I'd like an exact copy of only the lines from the start of the listing below through the line that holds "You are a computer-use agent.". Please keep the pictures out.
※ ※ ※
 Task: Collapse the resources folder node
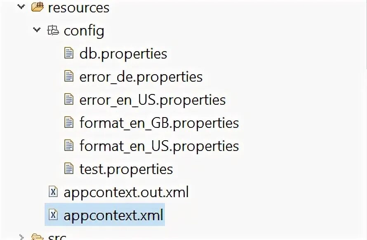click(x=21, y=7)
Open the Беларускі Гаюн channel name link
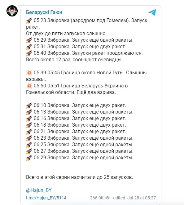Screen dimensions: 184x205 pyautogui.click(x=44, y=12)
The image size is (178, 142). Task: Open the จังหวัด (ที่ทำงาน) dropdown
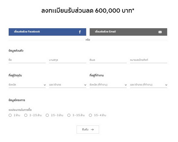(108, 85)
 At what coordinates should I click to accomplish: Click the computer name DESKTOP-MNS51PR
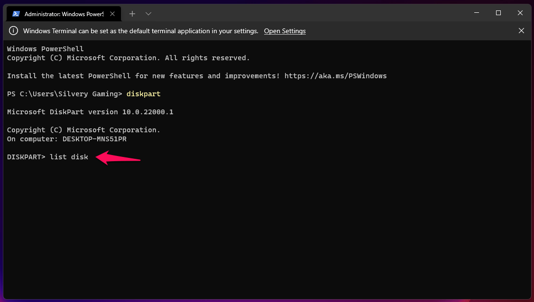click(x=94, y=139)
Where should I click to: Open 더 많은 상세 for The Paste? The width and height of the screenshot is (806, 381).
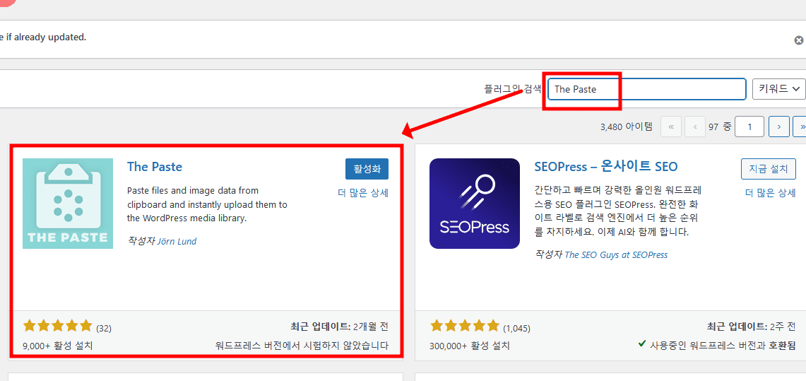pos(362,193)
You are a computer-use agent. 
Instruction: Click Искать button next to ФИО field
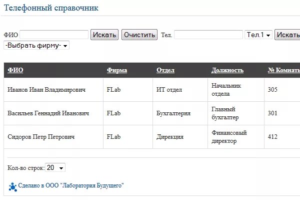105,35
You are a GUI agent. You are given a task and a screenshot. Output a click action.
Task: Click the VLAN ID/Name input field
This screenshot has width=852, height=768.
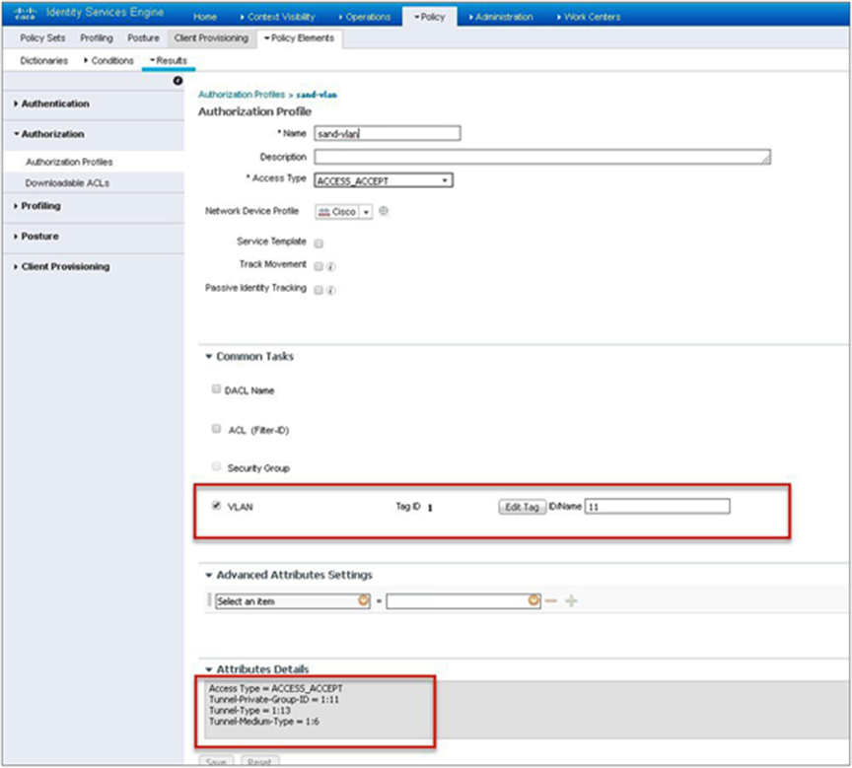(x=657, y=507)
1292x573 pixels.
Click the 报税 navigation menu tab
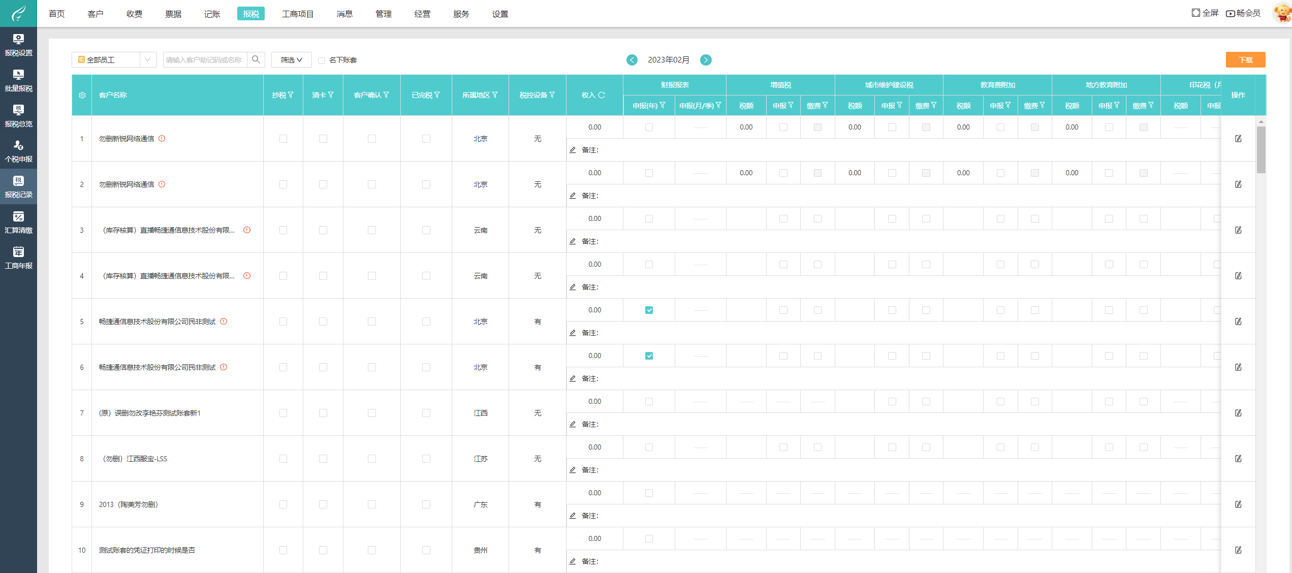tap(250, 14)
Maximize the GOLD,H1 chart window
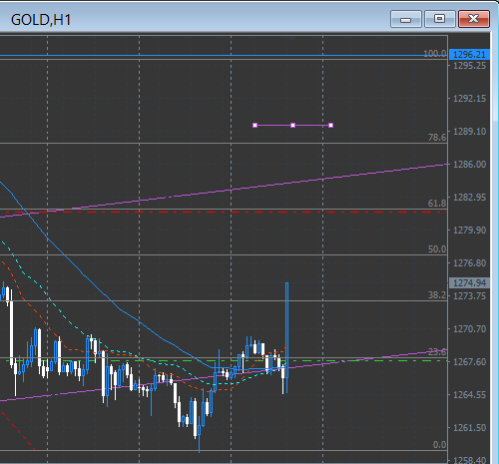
※ ※ ※
Reply:
 Task: Collapse the resources folder node
click(x=21, y=7)
Open the Беларускі Гаюн channel name link
Screen dimensions: 184x205 pyautogui.click(x=44, y=12)
The image size is (178, 142). Task: Open the จังหวัด (ที่ทำงาน) dropdown
(108, 85)
 At what coordinates should I click to accomplish: Click the computer name DESKTOP-MNS51PR
click(x=94, y=139)
Where should I click to: Open 더 많은 상세 for The Paste? The width and height of the screenshot is (806, 381).
pos(362,193)
You are a computer-use agent. 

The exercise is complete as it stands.